Start of Provided records

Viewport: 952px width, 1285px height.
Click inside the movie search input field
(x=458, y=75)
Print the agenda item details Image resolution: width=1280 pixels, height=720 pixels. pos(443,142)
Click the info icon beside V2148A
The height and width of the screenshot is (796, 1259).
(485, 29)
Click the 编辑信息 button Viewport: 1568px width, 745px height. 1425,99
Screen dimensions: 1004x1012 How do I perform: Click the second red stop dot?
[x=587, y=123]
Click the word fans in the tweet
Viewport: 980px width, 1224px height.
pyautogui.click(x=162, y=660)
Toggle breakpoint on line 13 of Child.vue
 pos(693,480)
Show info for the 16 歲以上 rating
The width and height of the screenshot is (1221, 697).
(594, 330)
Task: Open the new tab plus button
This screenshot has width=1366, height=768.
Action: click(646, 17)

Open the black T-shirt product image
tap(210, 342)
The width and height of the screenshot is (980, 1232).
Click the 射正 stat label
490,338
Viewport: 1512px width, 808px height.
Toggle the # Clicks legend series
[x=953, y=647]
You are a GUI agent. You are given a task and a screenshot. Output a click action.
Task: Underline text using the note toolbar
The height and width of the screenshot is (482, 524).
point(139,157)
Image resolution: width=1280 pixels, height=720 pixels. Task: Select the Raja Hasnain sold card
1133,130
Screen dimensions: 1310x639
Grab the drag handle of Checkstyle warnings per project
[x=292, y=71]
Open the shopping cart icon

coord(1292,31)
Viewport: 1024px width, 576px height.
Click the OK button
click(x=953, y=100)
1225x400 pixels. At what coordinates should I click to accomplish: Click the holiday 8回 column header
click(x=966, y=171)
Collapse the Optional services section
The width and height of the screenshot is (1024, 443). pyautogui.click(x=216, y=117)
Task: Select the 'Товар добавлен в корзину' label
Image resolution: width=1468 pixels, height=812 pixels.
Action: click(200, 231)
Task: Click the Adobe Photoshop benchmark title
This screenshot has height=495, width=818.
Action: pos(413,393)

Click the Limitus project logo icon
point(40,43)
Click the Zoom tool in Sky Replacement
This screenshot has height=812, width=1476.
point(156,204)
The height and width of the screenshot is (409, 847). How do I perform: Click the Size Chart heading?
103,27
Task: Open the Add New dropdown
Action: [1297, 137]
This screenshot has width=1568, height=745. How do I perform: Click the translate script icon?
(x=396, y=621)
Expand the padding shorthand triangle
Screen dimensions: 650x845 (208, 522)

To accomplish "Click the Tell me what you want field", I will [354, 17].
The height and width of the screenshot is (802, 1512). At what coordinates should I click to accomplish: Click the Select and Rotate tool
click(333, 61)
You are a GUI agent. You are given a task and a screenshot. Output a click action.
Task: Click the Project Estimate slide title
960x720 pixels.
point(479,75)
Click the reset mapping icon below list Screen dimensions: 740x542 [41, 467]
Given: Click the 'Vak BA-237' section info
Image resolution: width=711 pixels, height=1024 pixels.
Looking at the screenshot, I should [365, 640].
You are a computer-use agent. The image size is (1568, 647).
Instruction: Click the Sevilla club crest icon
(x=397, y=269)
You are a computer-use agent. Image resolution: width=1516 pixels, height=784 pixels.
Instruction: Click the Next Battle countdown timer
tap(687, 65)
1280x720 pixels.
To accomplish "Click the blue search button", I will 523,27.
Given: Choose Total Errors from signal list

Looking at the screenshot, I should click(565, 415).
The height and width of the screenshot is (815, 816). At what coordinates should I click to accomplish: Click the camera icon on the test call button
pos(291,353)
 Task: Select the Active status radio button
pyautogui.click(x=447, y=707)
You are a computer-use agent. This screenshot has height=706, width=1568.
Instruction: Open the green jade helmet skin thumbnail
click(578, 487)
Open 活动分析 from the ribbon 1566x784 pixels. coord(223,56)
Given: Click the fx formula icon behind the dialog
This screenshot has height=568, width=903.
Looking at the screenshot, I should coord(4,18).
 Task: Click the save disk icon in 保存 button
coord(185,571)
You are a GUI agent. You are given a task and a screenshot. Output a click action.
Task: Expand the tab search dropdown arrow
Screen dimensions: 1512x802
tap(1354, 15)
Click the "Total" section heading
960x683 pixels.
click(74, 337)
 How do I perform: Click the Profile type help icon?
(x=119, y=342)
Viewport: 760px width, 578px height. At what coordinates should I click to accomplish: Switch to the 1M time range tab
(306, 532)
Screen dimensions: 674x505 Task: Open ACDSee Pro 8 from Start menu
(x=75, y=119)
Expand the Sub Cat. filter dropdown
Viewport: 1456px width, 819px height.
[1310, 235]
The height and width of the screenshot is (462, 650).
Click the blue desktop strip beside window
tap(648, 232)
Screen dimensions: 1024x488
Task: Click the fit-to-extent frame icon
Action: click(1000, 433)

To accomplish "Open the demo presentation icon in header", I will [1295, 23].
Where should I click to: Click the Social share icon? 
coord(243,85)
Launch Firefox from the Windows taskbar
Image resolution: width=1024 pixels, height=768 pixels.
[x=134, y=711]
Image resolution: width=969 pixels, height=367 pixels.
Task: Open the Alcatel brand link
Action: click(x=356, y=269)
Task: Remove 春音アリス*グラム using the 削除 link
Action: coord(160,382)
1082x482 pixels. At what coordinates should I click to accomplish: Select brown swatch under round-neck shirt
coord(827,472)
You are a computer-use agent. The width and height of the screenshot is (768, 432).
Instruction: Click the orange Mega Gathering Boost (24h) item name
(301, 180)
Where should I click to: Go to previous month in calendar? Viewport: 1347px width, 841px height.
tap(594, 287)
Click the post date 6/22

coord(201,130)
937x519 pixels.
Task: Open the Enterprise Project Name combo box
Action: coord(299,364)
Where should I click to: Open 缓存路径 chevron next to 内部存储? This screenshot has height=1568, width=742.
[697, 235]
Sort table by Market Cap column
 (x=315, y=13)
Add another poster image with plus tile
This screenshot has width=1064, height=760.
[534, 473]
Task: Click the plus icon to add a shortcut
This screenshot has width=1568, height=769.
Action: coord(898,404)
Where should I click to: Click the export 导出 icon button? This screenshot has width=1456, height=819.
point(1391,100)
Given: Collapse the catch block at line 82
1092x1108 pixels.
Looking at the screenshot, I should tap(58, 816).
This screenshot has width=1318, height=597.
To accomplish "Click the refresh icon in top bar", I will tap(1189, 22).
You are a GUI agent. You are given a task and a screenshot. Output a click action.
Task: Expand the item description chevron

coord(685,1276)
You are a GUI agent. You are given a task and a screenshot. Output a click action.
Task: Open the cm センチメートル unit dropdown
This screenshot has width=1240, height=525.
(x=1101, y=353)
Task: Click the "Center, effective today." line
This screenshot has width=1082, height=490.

End of Provided records

Exercise objective –
Rewrite the stretch of entries from the start through the line containing "pyautogui.click(x=162, y=660)", substituting "Window" for every "Viewport" and leaving everything else unchanged.

Output for this exercise –
Window: 952px width, 1285px height.
Click inside the movie search input field
(x=458, y=75)
Print the agenda item details Image resolution: width=1280 pixels, height=720 pixels. pos(443,142)
Click the info icon beside V2148A
The height and width of the screenshot is (796, 1259).
(485, 29)
Click the 编辑信息 button Window: 1568px width, 745px height. 1425,99
Screen dimensions: 1004x1012 How do I perform: Click the second red stop dot?
[x=587, y=123]
Click the word fans in the tweet
Window: 980px width, 1224px height.
pyautogui.click(x=162, y=660)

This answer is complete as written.